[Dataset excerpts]
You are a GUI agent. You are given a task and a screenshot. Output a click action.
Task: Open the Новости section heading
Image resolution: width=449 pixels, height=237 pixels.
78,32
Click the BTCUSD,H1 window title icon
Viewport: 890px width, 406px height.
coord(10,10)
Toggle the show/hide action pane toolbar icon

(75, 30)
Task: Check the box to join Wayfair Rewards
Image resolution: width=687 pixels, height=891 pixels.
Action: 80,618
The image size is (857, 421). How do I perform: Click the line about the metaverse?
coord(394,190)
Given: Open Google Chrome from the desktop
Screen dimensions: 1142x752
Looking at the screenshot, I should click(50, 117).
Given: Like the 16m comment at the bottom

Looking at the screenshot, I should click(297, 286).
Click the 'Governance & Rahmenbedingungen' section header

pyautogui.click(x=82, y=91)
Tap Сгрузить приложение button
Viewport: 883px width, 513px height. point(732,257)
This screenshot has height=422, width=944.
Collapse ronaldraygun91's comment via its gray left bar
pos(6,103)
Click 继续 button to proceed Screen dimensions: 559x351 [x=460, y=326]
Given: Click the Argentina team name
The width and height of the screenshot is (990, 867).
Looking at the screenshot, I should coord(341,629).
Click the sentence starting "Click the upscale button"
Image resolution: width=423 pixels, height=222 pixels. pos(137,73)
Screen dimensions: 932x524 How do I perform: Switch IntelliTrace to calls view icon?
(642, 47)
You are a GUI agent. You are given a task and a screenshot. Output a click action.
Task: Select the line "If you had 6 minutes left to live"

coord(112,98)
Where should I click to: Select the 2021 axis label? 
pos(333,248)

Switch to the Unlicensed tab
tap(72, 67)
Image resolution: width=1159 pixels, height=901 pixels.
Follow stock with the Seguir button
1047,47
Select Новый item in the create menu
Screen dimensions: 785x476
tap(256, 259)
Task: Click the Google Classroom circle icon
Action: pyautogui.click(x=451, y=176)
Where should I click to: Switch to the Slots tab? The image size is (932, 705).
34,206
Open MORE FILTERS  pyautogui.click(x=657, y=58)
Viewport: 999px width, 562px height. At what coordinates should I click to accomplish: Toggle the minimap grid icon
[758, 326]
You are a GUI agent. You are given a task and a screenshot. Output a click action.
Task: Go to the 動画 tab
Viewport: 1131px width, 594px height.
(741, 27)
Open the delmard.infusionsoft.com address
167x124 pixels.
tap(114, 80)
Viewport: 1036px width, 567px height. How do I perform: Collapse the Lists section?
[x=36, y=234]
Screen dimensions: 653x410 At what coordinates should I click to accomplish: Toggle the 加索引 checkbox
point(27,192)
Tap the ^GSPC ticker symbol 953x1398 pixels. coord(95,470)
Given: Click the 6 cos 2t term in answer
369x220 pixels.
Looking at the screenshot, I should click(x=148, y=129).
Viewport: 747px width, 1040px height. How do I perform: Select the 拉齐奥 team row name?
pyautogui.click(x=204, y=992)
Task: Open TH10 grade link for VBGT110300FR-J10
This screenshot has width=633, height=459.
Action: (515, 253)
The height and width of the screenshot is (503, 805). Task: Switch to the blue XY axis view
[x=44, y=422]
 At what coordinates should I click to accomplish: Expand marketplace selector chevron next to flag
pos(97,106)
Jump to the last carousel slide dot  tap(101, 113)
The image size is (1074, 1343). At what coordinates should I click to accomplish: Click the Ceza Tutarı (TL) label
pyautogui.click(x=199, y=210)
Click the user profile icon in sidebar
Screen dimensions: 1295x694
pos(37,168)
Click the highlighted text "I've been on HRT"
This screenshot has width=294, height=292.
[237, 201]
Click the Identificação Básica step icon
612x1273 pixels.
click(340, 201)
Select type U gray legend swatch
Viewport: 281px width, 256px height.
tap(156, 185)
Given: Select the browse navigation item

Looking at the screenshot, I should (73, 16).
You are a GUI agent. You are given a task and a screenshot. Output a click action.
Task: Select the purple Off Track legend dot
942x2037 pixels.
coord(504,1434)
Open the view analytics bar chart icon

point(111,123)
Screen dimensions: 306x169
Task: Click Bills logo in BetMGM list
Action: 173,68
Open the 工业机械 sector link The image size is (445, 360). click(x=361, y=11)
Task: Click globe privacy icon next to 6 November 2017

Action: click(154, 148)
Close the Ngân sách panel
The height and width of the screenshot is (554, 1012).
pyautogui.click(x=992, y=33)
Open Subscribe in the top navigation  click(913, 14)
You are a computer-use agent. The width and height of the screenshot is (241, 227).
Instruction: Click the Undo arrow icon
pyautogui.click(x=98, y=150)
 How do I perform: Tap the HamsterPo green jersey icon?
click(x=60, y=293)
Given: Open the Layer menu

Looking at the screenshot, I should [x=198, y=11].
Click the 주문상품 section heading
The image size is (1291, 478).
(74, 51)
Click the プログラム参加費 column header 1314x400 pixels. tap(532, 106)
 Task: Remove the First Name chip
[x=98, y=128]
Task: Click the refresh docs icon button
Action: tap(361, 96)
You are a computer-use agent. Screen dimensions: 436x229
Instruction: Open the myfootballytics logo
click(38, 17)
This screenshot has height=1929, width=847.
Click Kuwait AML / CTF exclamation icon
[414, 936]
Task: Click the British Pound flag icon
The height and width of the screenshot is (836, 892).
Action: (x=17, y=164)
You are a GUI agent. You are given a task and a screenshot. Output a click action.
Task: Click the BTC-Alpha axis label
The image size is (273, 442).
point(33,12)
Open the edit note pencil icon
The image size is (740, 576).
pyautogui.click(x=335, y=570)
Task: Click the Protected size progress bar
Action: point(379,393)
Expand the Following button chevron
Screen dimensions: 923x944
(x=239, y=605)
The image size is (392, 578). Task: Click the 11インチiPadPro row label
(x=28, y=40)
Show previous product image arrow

INSTRUCTIONS FOR THE TASK:
Within the data above, find the lines that contain the word "link" and copy each of them.

TASK RESULT:
Task: Open TH10 grade link for VBGT110300FR-J10
Open the 工业机械 sector link The image size is (445, 360). click(x=361, y=11)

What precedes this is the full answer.